Table 11 Comparison of proposed method with existing techniques: PI = per image

4.3 Limitations and future work

Feature extraction is the most important step for any automated cucumber diseases recognition and most of the recent studies are relyed on various feature types. The current limitation of existing methods is a selection of more discriminant features for better recognition accuracy. In this work, the major shortcoming is a complex structure because the proposed system covers few essential steps such as preprocessing, infected region segmentation, deep features fusion, features selection, and at the last classification. This structure consumes huge time during the training process which is not good for large datasets. Moreover, the propose sharif saliency-based segmentation method is failed when the input images have low contrast. Therefore, in future articles, we will be trying to improve the segmentation method that works well under the low contrast environment. Additionally, few more measures need to be added in the feature selection step for improved classification results.

5 Conclusion

Early detection and classification of plant diseases is a critical task, especially in the field of computer vision. Due to several key factors such as low contrast input images, irregularity of leaf spots, minimum color variations between foreground and background, higher number of extracted features, etc, many existing methods have failed to meet the desired recognition rate, especially when dealing with the cucumber leaf diseases. Therefore, this article is an effort to cover the mentioned problems with an improved pre-processing technique and selection of most prominent features.

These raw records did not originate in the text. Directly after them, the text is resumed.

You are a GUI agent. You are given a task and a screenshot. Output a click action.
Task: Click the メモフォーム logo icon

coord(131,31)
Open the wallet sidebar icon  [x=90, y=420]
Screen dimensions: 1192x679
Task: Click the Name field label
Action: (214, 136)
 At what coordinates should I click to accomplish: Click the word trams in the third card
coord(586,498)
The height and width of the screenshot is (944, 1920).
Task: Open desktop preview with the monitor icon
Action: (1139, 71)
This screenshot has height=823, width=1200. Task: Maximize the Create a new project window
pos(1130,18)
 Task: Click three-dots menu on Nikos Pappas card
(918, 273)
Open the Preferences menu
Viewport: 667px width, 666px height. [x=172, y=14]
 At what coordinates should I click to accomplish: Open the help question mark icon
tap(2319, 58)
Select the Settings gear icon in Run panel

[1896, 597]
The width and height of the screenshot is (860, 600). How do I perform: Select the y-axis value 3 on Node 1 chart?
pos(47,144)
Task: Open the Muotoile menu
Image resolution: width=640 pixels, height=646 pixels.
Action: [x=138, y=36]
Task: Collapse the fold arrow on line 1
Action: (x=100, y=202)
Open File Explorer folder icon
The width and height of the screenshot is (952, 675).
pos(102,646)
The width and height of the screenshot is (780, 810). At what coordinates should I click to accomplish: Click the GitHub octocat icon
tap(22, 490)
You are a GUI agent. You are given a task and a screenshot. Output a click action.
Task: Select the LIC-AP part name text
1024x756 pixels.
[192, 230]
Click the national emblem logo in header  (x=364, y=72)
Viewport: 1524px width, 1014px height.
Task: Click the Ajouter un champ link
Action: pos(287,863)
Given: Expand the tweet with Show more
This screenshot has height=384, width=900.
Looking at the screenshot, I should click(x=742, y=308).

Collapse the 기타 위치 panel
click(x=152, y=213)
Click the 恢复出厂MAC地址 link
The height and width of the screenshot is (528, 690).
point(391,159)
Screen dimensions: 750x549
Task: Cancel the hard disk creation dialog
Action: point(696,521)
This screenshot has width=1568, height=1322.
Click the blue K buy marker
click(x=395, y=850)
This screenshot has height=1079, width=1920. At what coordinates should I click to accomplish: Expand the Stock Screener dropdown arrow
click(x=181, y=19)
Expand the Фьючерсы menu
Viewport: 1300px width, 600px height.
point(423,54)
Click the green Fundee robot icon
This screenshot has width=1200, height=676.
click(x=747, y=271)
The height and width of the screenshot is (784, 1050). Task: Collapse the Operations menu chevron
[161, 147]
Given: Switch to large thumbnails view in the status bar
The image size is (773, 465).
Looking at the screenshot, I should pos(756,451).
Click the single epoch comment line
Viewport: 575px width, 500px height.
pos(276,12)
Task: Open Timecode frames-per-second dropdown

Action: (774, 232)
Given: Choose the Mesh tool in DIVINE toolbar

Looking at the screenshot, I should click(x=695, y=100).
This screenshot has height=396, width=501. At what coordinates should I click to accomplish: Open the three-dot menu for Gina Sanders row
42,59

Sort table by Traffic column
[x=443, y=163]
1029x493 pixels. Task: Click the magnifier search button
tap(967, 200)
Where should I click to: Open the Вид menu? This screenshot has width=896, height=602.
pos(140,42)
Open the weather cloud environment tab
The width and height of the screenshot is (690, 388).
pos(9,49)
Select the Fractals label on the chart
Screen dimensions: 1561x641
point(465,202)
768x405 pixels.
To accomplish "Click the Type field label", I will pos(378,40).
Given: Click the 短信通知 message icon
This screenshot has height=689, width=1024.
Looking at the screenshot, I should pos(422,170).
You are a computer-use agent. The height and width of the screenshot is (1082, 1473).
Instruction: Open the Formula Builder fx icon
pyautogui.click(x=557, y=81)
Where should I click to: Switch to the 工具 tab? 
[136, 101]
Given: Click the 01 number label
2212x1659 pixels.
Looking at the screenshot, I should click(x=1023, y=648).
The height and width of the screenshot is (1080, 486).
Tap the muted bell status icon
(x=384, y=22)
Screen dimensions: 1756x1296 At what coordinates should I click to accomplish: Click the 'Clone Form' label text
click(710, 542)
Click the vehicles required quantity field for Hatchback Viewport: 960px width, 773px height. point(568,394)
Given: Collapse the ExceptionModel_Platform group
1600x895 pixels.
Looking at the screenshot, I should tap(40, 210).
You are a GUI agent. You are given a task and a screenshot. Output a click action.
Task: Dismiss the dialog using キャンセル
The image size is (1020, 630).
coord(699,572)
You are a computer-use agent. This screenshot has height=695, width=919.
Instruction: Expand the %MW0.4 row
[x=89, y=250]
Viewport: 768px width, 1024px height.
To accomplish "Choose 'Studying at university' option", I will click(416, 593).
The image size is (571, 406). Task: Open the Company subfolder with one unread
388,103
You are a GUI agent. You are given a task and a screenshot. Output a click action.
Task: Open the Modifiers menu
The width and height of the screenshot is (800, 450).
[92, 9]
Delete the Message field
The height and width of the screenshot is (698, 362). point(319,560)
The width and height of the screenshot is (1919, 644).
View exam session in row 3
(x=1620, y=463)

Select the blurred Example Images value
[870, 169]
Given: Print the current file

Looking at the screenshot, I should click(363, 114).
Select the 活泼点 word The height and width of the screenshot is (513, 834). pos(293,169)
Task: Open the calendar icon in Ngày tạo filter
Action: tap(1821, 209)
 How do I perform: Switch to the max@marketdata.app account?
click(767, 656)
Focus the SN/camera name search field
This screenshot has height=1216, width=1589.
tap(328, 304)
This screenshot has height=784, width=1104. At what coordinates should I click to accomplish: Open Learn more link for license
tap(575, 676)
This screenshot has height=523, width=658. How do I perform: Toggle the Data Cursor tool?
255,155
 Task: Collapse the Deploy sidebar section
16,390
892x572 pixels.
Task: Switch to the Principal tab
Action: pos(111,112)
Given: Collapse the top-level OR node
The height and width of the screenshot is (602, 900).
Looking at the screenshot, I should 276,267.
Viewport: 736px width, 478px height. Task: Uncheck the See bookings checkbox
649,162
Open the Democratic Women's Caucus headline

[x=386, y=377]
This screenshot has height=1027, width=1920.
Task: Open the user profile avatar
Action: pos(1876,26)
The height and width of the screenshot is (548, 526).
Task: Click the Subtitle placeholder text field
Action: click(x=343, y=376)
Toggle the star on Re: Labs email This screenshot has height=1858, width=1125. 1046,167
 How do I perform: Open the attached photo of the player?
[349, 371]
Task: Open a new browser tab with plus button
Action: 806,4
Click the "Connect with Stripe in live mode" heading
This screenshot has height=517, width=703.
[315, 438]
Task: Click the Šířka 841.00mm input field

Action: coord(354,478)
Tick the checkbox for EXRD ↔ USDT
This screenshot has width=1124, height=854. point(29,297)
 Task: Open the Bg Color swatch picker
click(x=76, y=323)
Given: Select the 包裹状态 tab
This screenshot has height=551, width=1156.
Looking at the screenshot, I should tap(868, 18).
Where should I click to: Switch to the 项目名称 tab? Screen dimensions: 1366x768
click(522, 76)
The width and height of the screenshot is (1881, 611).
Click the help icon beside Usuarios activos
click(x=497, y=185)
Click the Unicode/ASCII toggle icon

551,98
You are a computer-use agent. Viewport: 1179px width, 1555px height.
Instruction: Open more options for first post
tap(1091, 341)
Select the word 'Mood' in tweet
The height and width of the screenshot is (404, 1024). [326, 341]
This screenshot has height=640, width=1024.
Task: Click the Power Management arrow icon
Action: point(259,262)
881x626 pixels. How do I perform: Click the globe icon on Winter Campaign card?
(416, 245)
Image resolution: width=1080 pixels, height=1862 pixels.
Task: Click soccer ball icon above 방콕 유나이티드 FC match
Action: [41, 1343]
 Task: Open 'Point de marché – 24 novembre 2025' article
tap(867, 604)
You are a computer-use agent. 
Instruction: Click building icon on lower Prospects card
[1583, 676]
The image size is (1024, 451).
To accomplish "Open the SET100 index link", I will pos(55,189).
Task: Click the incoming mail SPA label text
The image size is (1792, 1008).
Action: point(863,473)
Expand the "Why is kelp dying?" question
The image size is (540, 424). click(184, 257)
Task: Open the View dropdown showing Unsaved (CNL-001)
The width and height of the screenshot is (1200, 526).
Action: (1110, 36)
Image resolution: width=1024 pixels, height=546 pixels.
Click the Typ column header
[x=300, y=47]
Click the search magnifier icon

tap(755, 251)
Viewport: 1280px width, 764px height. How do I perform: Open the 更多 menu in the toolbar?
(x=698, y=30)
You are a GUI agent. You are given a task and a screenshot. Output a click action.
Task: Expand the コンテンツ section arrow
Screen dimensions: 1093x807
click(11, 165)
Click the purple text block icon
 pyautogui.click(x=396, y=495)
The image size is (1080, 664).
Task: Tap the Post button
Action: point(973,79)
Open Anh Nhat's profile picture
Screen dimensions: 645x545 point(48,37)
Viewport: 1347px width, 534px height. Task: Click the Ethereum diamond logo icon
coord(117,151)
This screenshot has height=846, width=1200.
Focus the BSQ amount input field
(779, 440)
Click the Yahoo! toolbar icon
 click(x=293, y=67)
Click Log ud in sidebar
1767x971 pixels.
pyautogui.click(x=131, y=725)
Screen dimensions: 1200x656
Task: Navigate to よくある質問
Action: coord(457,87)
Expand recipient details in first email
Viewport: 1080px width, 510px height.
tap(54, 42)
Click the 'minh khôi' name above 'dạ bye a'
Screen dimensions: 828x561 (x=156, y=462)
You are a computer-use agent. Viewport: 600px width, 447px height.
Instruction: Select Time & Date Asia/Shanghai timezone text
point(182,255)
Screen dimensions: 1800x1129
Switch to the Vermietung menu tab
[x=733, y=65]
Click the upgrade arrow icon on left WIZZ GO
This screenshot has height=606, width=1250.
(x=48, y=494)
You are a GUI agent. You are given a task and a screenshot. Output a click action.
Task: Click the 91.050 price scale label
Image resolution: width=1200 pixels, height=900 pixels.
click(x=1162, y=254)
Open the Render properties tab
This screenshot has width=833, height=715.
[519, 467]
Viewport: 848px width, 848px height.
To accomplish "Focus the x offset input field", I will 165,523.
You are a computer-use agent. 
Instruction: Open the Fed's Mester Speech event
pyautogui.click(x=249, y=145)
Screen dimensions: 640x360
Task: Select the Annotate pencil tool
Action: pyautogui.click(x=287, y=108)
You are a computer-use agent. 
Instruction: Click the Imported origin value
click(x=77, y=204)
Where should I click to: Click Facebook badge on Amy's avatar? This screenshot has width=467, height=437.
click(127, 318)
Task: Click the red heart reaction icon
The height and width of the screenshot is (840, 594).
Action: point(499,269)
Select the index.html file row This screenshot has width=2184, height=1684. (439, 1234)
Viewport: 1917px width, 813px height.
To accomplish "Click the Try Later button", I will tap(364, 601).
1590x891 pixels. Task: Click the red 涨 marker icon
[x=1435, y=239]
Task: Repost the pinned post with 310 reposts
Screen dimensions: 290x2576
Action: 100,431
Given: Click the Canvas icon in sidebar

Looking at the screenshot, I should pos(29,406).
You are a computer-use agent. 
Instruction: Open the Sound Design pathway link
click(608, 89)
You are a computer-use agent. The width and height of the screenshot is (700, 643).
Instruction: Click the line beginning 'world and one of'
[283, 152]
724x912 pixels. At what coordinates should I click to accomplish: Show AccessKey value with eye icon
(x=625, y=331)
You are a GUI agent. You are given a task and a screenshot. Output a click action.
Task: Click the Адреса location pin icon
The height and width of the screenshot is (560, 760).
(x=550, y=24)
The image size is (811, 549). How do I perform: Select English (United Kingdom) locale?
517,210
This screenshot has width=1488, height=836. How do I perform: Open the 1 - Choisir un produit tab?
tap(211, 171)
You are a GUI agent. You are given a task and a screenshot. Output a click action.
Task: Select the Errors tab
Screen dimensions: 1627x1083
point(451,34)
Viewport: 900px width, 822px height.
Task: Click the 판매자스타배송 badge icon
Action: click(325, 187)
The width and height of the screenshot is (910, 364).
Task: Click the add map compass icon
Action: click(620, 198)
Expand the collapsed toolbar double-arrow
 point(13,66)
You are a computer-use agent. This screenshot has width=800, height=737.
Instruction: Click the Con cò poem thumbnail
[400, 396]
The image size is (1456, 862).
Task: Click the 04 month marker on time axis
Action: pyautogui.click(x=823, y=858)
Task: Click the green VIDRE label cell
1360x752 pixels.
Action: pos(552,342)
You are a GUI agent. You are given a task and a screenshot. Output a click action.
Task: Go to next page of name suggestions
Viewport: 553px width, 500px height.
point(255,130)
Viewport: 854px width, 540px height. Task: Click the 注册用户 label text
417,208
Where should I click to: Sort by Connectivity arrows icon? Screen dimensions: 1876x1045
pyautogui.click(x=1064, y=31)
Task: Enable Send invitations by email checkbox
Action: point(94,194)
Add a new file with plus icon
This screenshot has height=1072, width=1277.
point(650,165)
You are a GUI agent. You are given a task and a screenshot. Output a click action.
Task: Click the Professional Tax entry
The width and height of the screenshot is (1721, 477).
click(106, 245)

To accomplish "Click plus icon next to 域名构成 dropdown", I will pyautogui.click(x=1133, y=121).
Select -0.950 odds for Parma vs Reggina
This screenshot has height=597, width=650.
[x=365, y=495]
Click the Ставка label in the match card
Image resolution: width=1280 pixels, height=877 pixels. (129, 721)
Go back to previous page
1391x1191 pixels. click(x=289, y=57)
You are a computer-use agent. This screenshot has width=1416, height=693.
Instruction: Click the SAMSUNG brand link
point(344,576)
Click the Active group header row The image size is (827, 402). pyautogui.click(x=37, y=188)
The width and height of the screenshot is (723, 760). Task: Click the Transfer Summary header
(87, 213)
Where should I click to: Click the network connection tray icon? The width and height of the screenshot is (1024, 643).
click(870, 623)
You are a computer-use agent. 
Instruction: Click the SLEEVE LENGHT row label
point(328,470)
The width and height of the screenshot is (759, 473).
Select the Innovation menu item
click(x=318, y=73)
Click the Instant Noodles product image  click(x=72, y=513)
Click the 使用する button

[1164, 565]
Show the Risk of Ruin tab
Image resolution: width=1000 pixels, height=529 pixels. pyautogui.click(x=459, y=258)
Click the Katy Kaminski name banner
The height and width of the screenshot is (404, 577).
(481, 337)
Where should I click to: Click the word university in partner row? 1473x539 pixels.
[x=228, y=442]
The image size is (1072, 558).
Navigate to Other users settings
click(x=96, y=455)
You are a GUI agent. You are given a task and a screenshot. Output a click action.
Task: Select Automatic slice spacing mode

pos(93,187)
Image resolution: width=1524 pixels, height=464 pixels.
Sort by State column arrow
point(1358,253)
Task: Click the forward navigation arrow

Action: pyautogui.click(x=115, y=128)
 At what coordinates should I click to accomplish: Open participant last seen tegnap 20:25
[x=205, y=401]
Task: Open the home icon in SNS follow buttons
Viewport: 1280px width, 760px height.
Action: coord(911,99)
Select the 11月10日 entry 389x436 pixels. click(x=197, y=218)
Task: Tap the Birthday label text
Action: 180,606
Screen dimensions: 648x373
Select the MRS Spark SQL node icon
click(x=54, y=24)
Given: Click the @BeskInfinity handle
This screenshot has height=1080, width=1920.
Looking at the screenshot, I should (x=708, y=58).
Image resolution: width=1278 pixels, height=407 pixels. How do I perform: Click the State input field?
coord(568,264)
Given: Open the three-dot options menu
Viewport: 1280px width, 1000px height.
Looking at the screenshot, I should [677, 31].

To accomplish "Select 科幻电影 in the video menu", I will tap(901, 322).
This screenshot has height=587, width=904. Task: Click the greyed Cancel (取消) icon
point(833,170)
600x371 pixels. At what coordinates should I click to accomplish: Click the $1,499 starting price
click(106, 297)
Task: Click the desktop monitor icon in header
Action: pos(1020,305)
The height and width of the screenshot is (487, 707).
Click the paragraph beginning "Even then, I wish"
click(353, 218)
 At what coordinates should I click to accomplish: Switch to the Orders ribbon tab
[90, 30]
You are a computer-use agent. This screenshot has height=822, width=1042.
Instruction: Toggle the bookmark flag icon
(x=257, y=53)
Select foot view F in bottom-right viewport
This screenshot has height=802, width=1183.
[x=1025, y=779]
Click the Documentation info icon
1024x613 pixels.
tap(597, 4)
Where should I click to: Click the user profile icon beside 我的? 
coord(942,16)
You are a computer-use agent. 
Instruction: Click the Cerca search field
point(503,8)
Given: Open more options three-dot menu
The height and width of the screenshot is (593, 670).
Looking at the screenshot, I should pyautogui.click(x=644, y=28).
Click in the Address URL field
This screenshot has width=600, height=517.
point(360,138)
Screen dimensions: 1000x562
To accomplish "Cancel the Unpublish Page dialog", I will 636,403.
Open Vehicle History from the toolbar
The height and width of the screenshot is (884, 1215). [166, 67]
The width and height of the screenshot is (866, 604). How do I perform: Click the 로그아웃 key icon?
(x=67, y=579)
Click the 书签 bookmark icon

With an improved segmentation technique, cucumber leaf disease spots are accurately detected. Afterward, the deep features are extracted prior to selection step using three statistical parameters of L-Entropy, L-SD, and IQR. These parameters are sorted in an ascending order to select top 2000 features and later fused them using a technique of parallel fusion. The experimental results show that the proposed deep feature selection method performs significantly well compared to individual features as well as other existing methods. Additionally, the proposed method shows a major advantage in the form of lower execution time. Amongst several factors, the key aspects which require more focus is the addition of an improved segmentation and feature selection method. It is quite obvious, better the infected regions are identified, better features we will get.